When you apply for an insurance claim and the insurance provider, whom you have paid the premiums to get assistance in case of medical emergencies, may deny the claim. So, it is necessary to be careful when purchasing a plan and it is also vital to re-examine the details of the policies that are already held.
Read on to attain some essential insurance claim advice.
- Never suppress the important details. The insurers usually fix the premium rates based on the information offered by you that generally includes your occupation, age, record of pre-existing diseases, tobacco-liquor intake, family record of health issues and details of other policies, which you hold. Therefore, it is a bad idea to suppress details to lower the premium amount.
- Never avoid any medical tests. Although majority of the insurance providers ask you to perform a compulsory medical test before approving the proposal. But there are several insurance providers, who waive this condition off in the insurance claim. This is always in the best interest of the insured people to have the medical tests done to exclude the chance of having the pre-existing health issues as the reason of rejection.

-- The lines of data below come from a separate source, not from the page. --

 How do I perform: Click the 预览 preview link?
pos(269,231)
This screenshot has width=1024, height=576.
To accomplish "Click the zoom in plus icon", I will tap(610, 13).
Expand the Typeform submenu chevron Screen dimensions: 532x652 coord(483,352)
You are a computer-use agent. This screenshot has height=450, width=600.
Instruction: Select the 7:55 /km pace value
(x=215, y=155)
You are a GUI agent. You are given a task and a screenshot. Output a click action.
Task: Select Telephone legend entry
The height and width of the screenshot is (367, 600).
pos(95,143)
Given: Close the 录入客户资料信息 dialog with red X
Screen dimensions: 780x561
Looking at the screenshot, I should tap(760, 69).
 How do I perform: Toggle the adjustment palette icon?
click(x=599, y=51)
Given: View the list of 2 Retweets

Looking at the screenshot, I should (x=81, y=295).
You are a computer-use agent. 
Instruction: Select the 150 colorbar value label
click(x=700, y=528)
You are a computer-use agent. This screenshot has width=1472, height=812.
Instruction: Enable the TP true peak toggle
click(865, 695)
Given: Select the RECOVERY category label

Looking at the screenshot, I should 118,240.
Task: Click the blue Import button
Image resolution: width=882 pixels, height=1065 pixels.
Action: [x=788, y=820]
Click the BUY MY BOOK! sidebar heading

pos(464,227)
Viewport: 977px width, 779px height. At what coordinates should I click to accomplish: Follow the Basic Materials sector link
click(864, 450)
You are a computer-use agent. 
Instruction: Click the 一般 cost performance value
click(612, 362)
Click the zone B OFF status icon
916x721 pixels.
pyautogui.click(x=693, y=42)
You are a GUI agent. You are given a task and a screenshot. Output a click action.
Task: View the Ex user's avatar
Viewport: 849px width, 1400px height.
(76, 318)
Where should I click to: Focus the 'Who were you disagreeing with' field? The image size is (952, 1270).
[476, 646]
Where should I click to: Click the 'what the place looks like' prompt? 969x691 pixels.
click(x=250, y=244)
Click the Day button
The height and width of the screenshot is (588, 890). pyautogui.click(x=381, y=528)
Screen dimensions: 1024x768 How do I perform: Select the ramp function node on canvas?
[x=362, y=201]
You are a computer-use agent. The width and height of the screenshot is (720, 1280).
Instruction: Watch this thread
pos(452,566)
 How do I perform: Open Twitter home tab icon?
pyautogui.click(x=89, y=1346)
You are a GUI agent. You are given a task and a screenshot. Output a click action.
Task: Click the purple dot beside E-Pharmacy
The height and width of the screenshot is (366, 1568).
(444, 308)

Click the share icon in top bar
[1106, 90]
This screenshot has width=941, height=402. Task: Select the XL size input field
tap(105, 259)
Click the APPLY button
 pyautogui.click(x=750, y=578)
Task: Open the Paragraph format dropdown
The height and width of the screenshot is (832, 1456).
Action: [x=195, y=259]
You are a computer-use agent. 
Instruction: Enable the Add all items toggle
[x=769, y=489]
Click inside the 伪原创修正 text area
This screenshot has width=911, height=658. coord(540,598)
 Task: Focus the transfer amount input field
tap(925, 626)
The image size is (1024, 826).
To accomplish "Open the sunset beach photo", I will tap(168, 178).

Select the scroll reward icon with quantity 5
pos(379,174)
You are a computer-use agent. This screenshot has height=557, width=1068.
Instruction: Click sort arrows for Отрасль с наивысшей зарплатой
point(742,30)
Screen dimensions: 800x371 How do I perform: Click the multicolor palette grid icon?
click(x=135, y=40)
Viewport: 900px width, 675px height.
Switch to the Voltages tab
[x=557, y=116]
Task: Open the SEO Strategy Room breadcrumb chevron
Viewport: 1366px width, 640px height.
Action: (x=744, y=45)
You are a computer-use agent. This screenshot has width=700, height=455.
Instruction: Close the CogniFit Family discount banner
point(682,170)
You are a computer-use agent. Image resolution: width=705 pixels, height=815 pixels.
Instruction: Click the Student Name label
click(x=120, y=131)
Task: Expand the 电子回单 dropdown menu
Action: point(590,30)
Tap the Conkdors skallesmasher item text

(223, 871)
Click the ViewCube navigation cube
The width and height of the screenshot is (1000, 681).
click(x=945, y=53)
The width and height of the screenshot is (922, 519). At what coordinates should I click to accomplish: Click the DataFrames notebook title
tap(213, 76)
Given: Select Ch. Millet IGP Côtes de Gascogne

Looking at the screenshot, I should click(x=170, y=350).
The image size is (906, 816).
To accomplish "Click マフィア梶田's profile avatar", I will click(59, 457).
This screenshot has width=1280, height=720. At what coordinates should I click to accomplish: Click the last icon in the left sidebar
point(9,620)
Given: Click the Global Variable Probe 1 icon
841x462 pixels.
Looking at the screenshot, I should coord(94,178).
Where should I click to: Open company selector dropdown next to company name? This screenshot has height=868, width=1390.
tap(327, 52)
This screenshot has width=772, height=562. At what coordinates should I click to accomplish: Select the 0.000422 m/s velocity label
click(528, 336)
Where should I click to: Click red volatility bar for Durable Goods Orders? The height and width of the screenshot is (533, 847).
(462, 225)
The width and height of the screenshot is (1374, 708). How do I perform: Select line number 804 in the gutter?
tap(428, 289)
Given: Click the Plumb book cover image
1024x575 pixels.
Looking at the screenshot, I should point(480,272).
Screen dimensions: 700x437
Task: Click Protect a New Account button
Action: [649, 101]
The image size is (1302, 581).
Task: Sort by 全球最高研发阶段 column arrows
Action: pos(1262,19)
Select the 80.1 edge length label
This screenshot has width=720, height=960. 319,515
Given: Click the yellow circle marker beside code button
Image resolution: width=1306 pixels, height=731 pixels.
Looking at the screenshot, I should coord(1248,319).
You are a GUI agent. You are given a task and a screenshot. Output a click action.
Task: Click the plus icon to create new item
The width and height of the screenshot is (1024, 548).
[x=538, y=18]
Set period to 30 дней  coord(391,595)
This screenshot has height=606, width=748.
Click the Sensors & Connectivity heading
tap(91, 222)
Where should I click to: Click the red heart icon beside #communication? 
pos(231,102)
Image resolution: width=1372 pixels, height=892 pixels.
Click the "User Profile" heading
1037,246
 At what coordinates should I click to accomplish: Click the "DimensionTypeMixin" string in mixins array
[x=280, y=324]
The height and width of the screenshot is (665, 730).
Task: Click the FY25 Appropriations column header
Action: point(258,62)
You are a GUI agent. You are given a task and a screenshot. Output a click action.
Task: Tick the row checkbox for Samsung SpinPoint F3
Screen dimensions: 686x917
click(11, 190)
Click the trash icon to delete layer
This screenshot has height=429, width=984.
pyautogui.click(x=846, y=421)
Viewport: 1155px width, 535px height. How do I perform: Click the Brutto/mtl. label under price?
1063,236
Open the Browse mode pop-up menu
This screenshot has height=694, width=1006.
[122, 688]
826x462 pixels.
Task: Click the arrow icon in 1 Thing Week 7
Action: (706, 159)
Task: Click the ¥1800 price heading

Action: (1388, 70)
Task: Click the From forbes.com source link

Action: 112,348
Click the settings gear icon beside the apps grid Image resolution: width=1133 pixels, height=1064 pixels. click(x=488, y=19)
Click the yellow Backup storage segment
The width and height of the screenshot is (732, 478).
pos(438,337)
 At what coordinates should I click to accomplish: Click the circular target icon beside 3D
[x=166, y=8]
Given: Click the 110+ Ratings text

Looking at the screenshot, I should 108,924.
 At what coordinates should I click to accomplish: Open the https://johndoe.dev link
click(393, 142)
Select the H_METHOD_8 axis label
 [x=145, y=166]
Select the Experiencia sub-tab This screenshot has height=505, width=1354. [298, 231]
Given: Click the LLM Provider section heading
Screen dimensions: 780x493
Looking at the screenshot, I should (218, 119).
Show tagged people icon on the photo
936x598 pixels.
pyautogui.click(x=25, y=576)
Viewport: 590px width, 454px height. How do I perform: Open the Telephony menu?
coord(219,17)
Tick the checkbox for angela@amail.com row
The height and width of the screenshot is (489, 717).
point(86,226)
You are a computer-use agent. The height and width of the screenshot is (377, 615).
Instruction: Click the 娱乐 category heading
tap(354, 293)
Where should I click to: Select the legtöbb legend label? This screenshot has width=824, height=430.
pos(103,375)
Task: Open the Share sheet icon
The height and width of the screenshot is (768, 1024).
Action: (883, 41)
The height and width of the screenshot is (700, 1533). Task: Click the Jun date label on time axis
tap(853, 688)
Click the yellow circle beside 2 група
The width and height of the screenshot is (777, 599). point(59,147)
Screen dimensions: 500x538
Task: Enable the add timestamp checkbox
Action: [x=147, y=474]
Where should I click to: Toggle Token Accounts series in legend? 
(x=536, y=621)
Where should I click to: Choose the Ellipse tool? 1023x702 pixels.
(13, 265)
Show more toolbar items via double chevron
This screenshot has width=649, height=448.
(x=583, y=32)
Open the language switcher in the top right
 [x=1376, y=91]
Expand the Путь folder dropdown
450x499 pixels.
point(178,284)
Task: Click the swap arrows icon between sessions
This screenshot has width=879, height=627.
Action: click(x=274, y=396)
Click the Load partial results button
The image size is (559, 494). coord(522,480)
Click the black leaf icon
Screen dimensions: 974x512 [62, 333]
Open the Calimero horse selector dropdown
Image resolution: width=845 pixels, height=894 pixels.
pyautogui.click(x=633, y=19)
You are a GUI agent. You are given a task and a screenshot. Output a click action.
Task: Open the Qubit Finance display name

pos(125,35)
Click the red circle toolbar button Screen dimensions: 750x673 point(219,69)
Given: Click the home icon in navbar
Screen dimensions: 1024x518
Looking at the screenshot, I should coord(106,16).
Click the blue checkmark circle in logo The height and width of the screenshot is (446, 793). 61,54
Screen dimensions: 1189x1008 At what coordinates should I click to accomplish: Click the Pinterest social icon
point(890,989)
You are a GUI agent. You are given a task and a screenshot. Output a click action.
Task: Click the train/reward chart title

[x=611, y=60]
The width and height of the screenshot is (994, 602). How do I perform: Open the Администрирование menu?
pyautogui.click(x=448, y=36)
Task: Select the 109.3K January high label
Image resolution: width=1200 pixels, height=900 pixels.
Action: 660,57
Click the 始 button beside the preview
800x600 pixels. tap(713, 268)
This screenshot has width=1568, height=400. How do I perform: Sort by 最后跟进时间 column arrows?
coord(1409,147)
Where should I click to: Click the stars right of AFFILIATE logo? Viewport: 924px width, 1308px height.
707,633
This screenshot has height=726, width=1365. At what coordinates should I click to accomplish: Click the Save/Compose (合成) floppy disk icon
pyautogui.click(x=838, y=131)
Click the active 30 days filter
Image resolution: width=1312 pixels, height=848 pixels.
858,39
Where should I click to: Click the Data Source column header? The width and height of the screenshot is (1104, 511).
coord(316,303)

- Fill the form by yourself. Most the people depend on the insurance advisors or agents to fill up the insurance form without knowing the fact that even a single omission of detail can jeopardize the health insurance plans. So, it is always advisable to sit with the agent and fill the form by yourself to decrease the chance of missing out any details. Besides, this way, you can also be rest assured that you have followed all the rules thoroughly.
- Never let the health insurance policy lapse. The claims can only be settled while the policy remains active. Therefore, you must set a reminder for the due dates of any premium payments. Use aggregators calendars to keep track of renewal dates. Not paying the premium within the right time can lead to lapse of the policy, even a claim made after just a day of the policy’s lapse would be rejected by the insurer.
- Verify all the policy related documents. After receiving the policy document, it is important to verify all the details properly. Report the errors/mismatches immediately to the insurer to make sure that the errors get rectified.